### Task directions
In the excerpt about the Junior GEM housing scheme, what qualification should the students have by the end?

### Selected excerpt
_ _ _ _ _ _ _
The students are in fact part of a brand new pilot scheme to teach students from schools and colleges about housing. The eight young people here today are part of a one-year study programme, involving both classroom-based learning and work shadowing. This will be followed by work placements in year two.

The scheme, known as the Junior GEM programme, was designed by Incommunities and learning and development organisation Centre for Partnership, to provide a pathway into management careers in the sector.

The students take part alongside their existing A-level studies and should emerge at the end with a Chartered Institute of Housing level 3 qualification. This doesn’t involve additional examinations for the students, however, as they are assessed by classroom-based tasks and coursework.

Trude Feiweles, associate headteacher at Tong High School, said the school had been keen to help create a pilot programme from the moment it first heard about the idea.
_ _ _ _ _ _ _
### Entries shown
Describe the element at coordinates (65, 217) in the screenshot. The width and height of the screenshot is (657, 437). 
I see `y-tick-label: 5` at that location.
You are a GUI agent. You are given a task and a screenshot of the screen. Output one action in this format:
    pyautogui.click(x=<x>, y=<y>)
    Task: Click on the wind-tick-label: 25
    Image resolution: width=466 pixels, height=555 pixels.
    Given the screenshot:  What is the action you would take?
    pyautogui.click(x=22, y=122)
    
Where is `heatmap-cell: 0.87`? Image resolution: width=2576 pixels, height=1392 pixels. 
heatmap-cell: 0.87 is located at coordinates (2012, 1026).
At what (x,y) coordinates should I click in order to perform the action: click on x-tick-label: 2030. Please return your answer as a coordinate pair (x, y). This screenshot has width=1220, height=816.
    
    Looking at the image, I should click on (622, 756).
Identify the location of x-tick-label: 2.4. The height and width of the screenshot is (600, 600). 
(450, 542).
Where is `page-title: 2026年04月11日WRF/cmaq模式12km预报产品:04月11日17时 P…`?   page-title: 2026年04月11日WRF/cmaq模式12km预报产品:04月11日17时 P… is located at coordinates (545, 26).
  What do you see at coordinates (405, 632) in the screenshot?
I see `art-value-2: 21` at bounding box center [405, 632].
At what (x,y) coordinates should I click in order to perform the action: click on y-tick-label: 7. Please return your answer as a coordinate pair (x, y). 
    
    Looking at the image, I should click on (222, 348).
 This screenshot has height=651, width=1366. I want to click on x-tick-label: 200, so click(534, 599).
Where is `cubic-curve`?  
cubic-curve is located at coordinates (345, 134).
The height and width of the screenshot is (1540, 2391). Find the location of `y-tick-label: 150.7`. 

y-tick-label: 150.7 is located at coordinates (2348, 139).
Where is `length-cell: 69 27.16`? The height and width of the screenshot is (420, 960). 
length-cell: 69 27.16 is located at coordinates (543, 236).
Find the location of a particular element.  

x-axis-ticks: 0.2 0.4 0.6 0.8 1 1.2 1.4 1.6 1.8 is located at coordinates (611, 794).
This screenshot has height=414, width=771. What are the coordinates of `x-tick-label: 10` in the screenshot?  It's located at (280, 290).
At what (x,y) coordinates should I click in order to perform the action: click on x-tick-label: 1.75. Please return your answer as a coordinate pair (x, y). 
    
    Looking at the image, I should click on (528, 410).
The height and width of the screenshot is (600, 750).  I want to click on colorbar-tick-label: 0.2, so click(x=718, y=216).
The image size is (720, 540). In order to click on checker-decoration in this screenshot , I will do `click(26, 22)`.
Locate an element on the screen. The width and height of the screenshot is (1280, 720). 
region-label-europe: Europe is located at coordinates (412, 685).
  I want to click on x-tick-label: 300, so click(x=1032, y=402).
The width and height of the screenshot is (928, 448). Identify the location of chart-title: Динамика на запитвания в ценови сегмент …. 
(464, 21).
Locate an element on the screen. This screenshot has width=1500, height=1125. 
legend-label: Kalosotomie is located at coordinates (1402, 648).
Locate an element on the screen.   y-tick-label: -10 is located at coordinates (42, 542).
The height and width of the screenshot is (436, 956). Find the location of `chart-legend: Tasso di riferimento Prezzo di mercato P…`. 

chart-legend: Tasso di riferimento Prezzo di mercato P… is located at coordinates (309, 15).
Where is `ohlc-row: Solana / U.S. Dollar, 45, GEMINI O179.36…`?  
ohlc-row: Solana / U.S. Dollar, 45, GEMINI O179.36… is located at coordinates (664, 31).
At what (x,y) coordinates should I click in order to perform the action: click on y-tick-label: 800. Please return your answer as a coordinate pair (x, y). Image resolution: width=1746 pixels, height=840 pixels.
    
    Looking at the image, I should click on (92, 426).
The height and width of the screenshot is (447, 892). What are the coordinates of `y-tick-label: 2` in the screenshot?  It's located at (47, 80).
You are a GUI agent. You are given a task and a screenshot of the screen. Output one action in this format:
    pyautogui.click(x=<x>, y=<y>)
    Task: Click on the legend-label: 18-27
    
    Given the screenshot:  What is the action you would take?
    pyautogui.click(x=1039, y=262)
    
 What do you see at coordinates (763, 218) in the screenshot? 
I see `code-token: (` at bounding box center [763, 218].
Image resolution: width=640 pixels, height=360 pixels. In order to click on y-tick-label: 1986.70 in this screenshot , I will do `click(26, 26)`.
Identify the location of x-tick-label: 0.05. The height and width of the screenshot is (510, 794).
_ _ _ _ _ _ _
### Result
A Chartered Institute of Housing level 3 qualification.